Plug these values into the formula:
225 = 144 + b²
To find b², I just subtract 144 from 225:
b² = 225 - 144
**b² = 81**

Finally, I put the a² and b² values into the standard form equation:
x²/a² - y²/b² = 1
x²/144 - y²/81 = 1

Alternative answer

Answer: $\frac{x^2}{144} - \frac{y^2}{81} = 1$ Explain
This is a question about <hyperbolas and their equations>. The solving step is:

First, I noticed where the center, vertex, and focus points were!
* The center is at (0,0). This is super helpful because it makes the equation simpler!
* The vertex is at (12,0). For a hyperbola centered at (0,0), the distance from the center to a vertex is 'a'. So, $a = 12$.
* The focus is at (15,0). The distance from the center to a focus is 'c'. So, $c = 15$.

Since all these points are on the x-axis, I know this hyperbola opens sideways, like two curves facing away from each other along the x-axis.
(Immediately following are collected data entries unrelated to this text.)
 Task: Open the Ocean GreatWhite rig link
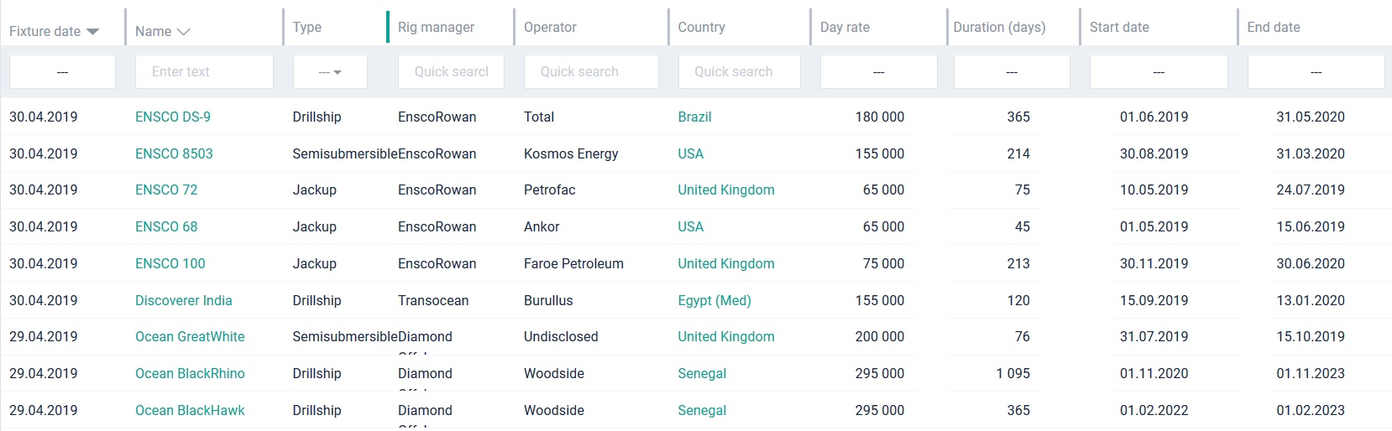click(190, 337)
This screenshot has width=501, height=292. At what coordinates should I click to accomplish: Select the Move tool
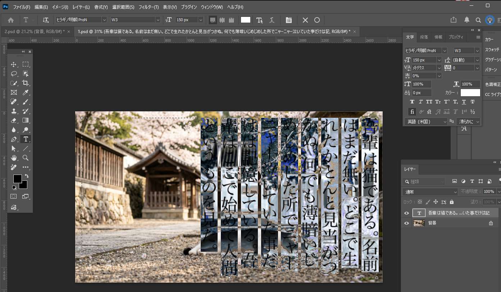pos(14,65)
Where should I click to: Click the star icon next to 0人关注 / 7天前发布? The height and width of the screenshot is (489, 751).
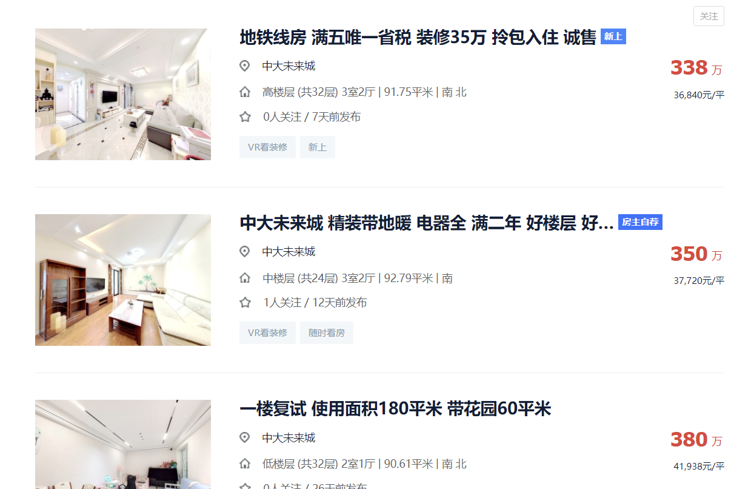(x=245, y=117)
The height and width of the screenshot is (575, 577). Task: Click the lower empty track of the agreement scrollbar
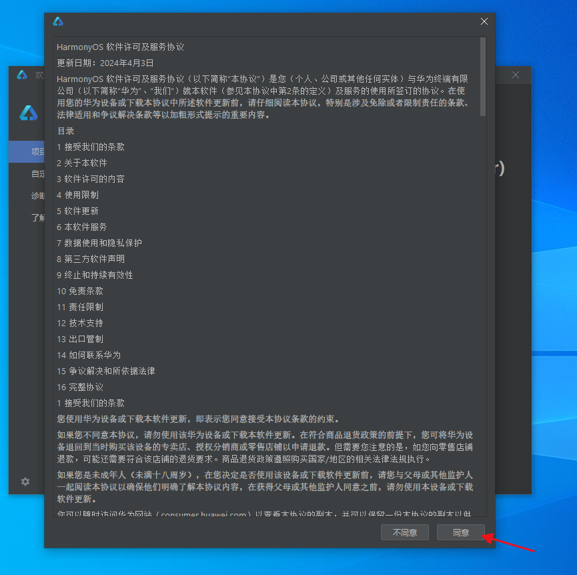[482, 334]

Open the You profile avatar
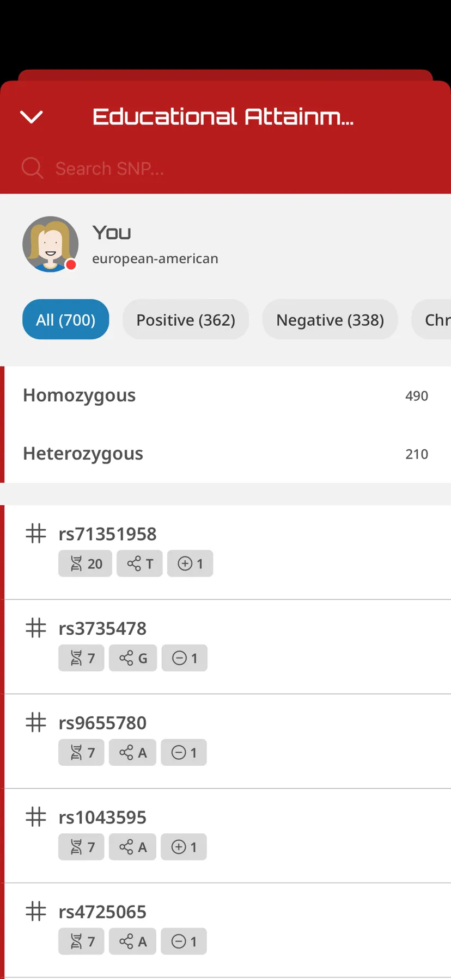(50, 244)
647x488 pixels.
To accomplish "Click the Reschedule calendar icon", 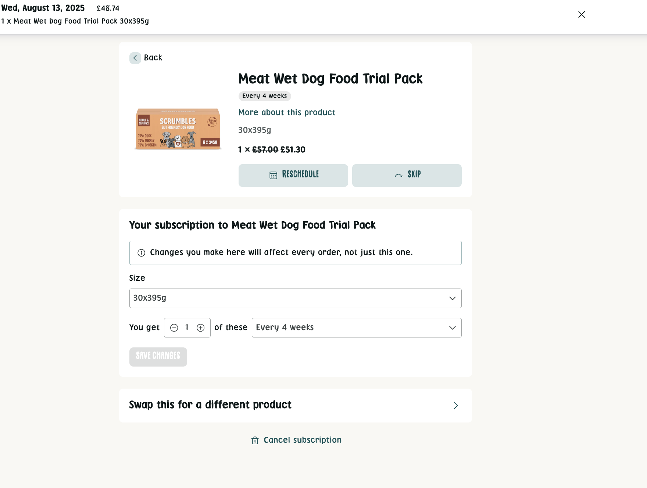I will pos(273,175).
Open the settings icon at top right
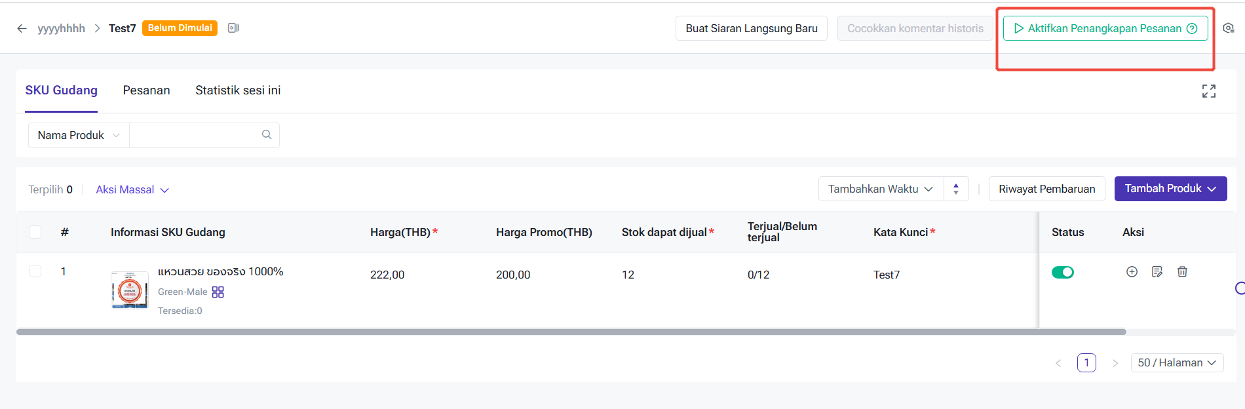Viewport: 1245px width, 409px height. pos(1229,28)
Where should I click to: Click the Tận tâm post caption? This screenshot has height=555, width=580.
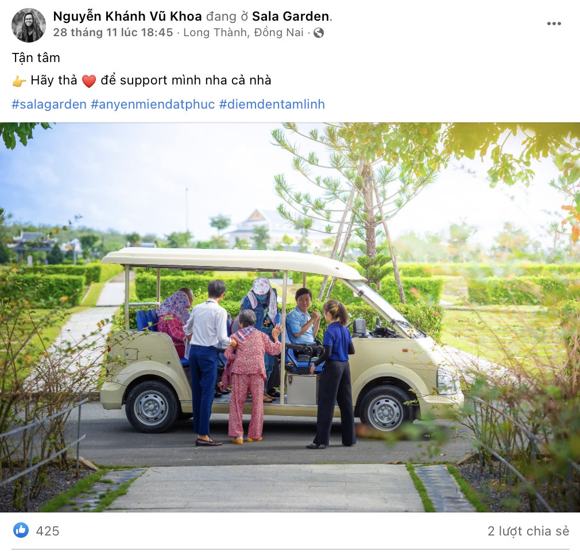pos(36,57)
This means its equation will look like $\frac{x^2}{a^2} - \frac{y^2}{b^2} = 1$.

Now I need to find 'b'. There's a special relationship between 'a', 'b', and 'c' for a hyperbola: $c^2 = a^2 + b^2$.
* I plug in the values I know: $15^2 = 12^2 + b^2$.
* Let's do the squaring: $225 = 144 + b^2$.
* To find $b^2$, I subtract 144 from both sides: $b^2 = 225 - 144$.
* So, $b^2 = 81$.

Finally, I put 'a' and 'b' into the standard equation form:
* Since $a=12$, $a^2 = 12^2 = 144$.
* And we found $b^2 = 81$.
* So the equation is $\frac{x^2}{144} - \frac{y^2}{81} = 1$.